First, we need to find how 'y' changes when 'u' changes. Our 'y' is $2\sqrt{u}$.
* When we have something like $\sqrt{u}$, which is $u^{1/2}$, a special rule tells us that its derivative is $(1/2)u^{-1/2}$ or $1/(2\sqrt{u})$.
* So, if $y = 2\sqrt{u}$, then $dy/du = 2 * (1/(2\sqrt{u})) = 1/\sqrt{u}$. Easy peasy!

Next, let's find out how 'u' changes when 'x' changes. Our 'u' is $5x+9$.
* When we have $5x$, the 'x' part goes away, and we're just left with the number $5$.
* When we have a number like $9$ by itself, it doesn't change, so its derivative is $0$.
* So, $du/dx = 5 + 0 = 5$. Piece of cake!

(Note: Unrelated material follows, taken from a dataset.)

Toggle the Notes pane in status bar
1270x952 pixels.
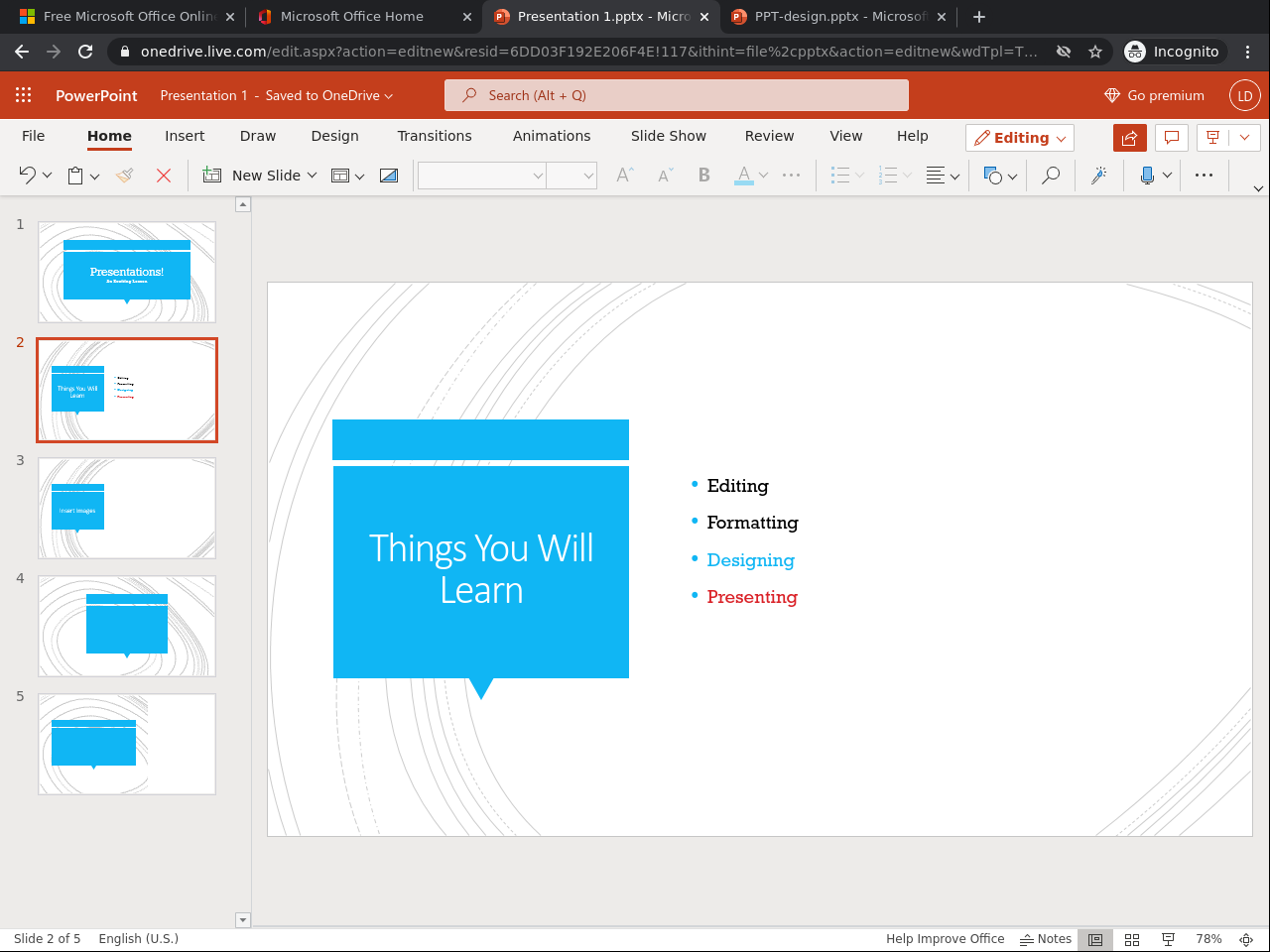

Finally, we want to find out how 'y' changes directly when 'x' changes, even though 'y' first depends on 'u'. We use a super cool trick called the "chain rule" for this! It says we just multiply the first two answers together!
* So, $dy/dx = (dy/du) * (du/dx)$.
* That means $dy/dx = (1/\sqrt{u}) * 5 = 5/\sqrt{u}$.
* But wait, we know that 'u' is actually $5x+9$! So, we can swap it back in to get our final answer in terms of 'x'.
* $dy/dx = 5/\sqrt{5x+9}$. See? It's like connecting the dots!